Dans le comté de Sullivan, dans l'État de New York, qui a le taux le plus élevé de décès par overdose de tous les comtés de l'État, le manque de services de soins de santé en général pourrait empêcher une expansion des services de réduction des risques, selon Patricia Strach, PhD, professeur à SUNY Albany qui a étudié la crise des opioïdes dans le comté de Sullivan en 2017-2018. "Ils n'ont certainement pas les médecins qui parlent de la réduction des risques tout simplement parce qu'ils n'ont pas les médecins en général", dit-elle. Le comté de Sullivan se classe 61e sur 62 comtés de l'État pour la qualité de la santé. Toutefois, la question a récemment attiré davantage l'attention des services et des politiques. En avril, un nouveau programme de réduction des risques dirigé par les Hudson Valley Community Services s'est étendu au comté de Sullivan, et le sénateur Chuck Schumer a proposé un plan visant à lutter contre les overdoses dans le comté de Sullivan, qui inclut le financement de la réduction des risques.

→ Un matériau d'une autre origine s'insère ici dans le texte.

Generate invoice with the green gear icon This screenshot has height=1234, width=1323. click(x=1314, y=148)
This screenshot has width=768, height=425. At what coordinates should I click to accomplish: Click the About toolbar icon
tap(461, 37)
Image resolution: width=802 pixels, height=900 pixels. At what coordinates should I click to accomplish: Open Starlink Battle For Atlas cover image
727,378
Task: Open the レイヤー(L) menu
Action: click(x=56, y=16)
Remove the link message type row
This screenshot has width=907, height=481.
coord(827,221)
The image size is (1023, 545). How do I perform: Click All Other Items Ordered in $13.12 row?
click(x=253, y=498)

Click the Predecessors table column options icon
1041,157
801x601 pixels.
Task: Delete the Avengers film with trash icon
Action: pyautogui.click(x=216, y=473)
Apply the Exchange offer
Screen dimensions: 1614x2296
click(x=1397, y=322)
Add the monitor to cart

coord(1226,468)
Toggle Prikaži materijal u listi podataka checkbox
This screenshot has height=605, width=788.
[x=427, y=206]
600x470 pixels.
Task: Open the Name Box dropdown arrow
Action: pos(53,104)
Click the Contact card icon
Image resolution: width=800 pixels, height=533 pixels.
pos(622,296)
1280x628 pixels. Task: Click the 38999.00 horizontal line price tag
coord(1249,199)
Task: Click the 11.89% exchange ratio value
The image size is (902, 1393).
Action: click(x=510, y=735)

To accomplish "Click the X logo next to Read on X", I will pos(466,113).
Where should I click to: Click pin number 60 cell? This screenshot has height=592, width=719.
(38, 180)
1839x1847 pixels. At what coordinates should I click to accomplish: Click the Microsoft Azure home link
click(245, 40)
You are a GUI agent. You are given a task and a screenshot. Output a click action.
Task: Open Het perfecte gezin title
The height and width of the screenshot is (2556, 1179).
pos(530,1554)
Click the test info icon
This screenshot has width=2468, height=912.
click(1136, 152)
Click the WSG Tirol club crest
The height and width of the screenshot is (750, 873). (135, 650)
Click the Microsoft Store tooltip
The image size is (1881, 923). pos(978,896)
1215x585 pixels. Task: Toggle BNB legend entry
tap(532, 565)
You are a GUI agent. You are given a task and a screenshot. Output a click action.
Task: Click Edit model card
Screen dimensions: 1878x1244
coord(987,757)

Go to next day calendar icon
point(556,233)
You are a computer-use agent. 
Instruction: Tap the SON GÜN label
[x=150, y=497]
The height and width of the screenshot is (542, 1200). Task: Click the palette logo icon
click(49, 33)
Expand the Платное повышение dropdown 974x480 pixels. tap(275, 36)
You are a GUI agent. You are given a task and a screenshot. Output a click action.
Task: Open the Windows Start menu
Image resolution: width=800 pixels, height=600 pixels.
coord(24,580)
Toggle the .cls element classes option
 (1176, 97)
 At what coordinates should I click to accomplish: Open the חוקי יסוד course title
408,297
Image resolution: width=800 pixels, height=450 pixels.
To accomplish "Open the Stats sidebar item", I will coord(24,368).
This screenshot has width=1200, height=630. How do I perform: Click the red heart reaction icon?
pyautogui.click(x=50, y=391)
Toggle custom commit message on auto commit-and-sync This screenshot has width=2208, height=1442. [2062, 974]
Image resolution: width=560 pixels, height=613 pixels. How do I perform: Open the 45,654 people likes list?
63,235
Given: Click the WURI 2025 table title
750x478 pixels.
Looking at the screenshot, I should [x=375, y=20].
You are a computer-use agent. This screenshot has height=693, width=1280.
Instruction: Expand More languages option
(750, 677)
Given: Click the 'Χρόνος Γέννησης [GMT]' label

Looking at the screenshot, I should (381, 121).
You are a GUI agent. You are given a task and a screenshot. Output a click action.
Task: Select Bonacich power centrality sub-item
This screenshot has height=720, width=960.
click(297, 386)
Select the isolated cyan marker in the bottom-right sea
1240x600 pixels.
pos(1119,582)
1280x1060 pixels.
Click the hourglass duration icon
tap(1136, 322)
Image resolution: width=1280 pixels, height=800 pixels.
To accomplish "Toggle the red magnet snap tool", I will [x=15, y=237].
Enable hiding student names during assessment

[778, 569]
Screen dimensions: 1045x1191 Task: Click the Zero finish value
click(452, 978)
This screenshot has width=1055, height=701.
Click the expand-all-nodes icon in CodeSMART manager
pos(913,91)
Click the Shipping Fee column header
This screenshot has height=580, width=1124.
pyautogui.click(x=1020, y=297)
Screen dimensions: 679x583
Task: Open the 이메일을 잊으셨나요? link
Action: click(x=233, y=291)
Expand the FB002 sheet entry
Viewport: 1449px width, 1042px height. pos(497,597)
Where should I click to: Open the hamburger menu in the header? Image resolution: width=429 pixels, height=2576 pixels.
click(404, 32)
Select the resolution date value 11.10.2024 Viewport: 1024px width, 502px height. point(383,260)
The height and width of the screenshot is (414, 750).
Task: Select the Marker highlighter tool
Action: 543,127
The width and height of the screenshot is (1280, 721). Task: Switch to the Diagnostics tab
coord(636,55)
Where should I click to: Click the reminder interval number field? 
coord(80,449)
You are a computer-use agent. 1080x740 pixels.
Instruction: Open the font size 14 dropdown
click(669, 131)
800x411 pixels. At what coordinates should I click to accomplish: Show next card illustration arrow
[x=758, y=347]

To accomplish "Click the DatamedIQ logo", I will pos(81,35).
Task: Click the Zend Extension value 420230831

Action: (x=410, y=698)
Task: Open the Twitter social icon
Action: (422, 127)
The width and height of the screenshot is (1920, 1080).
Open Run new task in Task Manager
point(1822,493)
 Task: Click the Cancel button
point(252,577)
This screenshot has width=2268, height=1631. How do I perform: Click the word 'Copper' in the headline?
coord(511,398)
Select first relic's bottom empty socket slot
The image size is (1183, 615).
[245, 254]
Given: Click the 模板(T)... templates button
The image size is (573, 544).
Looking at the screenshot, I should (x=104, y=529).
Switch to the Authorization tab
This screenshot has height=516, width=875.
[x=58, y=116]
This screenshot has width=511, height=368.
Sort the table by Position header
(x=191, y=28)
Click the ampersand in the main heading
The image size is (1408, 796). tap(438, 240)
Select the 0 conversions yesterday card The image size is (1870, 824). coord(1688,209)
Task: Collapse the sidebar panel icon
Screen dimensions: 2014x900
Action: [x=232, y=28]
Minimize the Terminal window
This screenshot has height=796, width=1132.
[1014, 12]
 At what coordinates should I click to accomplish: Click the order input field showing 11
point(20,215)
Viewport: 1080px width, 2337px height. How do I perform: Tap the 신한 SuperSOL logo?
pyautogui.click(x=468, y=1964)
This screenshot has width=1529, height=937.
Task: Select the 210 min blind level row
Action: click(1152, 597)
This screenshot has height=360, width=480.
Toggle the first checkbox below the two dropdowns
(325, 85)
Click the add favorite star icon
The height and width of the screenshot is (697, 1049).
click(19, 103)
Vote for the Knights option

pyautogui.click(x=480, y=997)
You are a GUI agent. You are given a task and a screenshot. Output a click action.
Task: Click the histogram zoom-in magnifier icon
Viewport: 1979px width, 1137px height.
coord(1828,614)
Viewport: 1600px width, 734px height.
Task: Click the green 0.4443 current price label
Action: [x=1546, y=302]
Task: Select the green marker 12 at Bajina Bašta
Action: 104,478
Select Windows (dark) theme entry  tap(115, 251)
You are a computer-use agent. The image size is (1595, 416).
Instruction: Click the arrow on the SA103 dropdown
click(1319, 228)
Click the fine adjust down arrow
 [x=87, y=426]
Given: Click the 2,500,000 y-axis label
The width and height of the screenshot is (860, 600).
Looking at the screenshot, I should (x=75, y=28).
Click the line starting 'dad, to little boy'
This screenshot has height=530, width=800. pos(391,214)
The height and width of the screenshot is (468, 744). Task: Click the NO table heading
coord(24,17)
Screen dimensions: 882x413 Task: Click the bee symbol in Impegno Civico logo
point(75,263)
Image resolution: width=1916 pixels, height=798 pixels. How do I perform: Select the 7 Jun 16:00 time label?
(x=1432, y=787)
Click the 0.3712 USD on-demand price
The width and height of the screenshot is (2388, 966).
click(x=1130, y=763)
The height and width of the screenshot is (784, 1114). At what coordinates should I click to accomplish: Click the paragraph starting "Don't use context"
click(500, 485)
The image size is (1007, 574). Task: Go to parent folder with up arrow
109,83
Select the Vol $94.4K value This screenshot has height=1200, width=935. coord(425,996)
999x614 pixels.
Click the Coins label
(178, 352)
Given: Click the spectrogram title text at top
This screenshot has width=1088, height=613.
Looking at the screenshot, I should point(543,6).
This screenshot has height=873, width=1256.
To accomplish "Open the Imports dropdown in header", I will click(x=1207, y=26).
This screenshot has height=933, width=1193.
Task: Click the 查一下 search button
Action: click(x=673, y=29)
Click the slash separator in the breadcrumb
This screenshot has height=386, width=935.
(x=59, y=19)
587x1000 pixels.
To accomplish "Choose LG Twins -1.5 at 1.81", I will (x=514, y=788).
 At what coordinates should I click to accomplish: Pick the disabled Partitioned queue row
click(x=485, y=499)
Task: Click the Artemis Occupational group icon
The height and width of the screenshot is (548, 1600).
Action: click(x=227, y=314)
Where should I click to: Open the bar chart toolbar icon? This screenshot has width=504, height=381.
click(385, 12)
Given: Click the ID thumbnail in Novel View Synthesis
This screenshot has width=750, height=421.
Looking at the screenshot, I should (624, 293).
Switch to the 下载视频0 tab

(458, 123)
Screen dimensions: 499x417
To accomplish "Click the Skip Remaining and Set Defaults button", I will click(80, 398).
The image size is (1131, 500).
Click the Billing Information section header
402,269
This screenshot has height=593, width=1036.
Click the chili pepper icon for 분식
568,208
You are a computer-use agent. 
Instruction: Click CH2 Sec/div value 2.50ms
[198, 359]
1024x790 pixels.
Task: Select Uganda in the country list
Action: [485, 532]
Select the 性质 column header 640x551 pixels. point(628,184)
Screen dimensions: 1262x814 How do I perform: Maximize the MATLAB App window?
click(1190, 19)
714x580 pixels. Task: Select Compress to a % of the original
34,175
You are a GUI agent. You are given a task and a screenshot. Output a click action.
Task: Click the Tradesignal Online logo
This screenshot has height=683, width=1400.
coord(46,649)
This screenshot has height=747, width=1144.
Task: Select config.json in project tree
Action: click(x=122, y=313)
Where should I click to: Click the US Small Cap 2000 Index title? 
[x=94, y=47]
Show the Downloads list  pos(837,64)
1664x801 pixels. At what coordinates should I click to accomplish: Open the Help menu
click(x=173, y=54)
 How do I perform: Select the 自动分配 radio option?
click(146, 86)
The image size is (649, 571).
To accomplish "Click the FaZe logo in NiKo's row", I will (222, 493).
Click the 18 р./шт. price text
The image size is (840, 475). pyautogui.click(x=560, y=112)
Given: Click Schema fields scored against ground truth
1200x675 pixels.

Pendant ce temps, d'autres États et villes des États-Unis poursuivent leurs efforts pour ouvrir leurs premiers sites d'injection supervisés. Un projet de loi qui permettrait à plusieurs juridictions californiennes d'autoriser des sites de consommation sûre a été adopté par une commission de l'Assemblée de Californie le 1er juin et est en passe d'être soumis à l'Assemblée plénière. L'organisation Safehouse de Philadelphie est en pourparlers avec le ministère de la Justice qui pourraient aboutir à l'ouverture d'un SIS. Rhode Island est devenu le premier État des États-Unis à légaliser l'injection supervisée en juillet 2021 et a commencé à travailler à l'ouverture de son premier site.
Mais tout cet élan n'a pas été sans coûts.
"Malheureusement, je pense qu'il a fallu que le chagrin et la perte fassent des trous dans le cœur des gens, et qu'il y ait beaucoup d'éducation et de sensibilisation du public, pour que nous arrivions à ce moment", déclare Budnella.